Bildklassifizierung ist ein Verfahren der maschinellen Mustererkennung, bei dem ein Eingabebild automatisch einer vordefinierten Kategorie oder einem Label zugeordnet wird, basierend auf den erlernten Merkmalen aus Trainingsdatensätzen. Im Kontext der IT-Sicherheit wird dieses Konzept zur automatischen Sortierung von Inhalten, zur Identifikation von Schadsoftware-Grafiken oder zur Zugangskontrolle durch Gesichtserkennung eingesetzt.
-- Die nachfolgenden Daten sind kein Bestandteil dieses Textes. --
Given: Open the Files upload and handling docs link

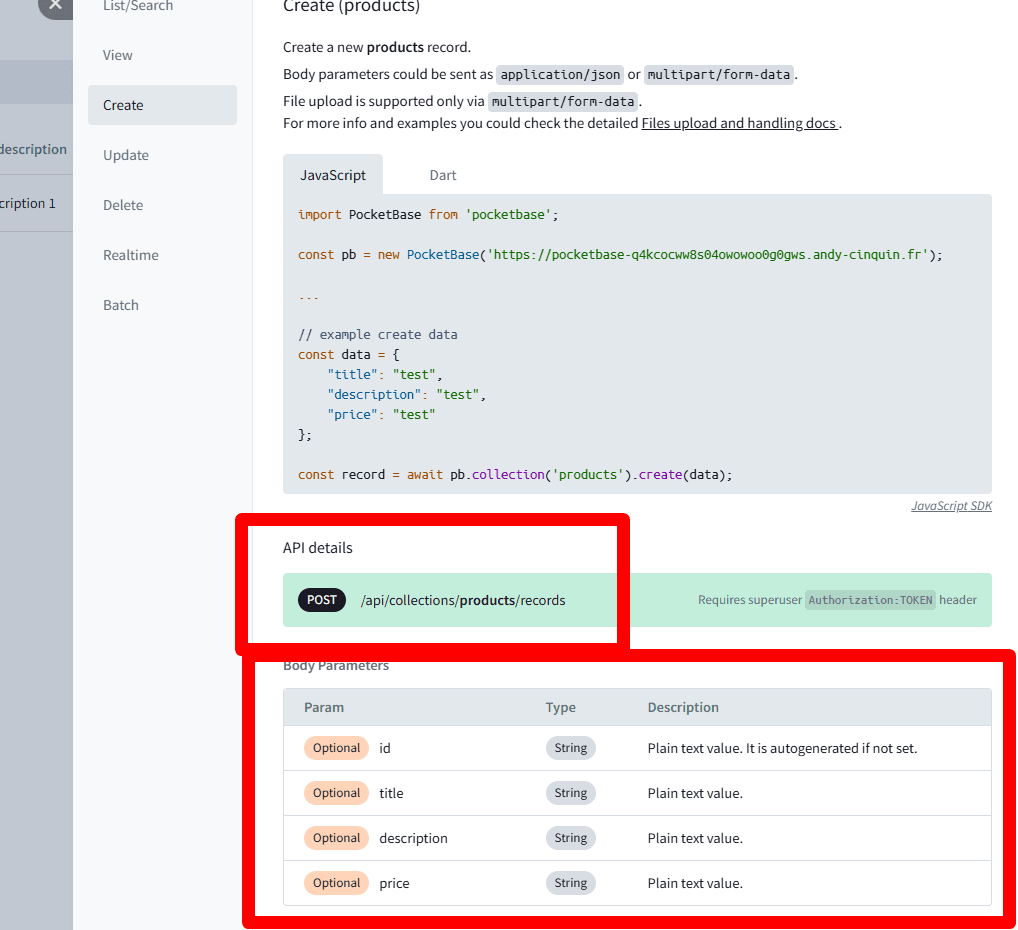Looking at the screenshot, I should pos(740,123).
Die Leistungsfähigkeit hängt stark von der Qualität der Trainingsdaten und der Robustheit des zugrundeliegenden Klassifikationsmodells ab, etwa einem Convolutional Neural Network (CNN).
Zuordnung
Der Algorithmus weist dem Bildinhalt eine diskrete Klasse zu, wobei die Entscheidung auf der statistischen Wahrscheinlichkeit der Merkmalsextraktion beruht.
Trainingsdatensatz
Die Menge an gelabelten Beispielen, die dem System zur Erlernung der diskriminativen visuellen Eigenschaften für die korrekte Klassifikation vorgelegt wird.
Etymologie
Die Zusammensetzung beschreibt den Akt der Kategorisierung (Klassifizierung) von visuellen Informationen (Bild).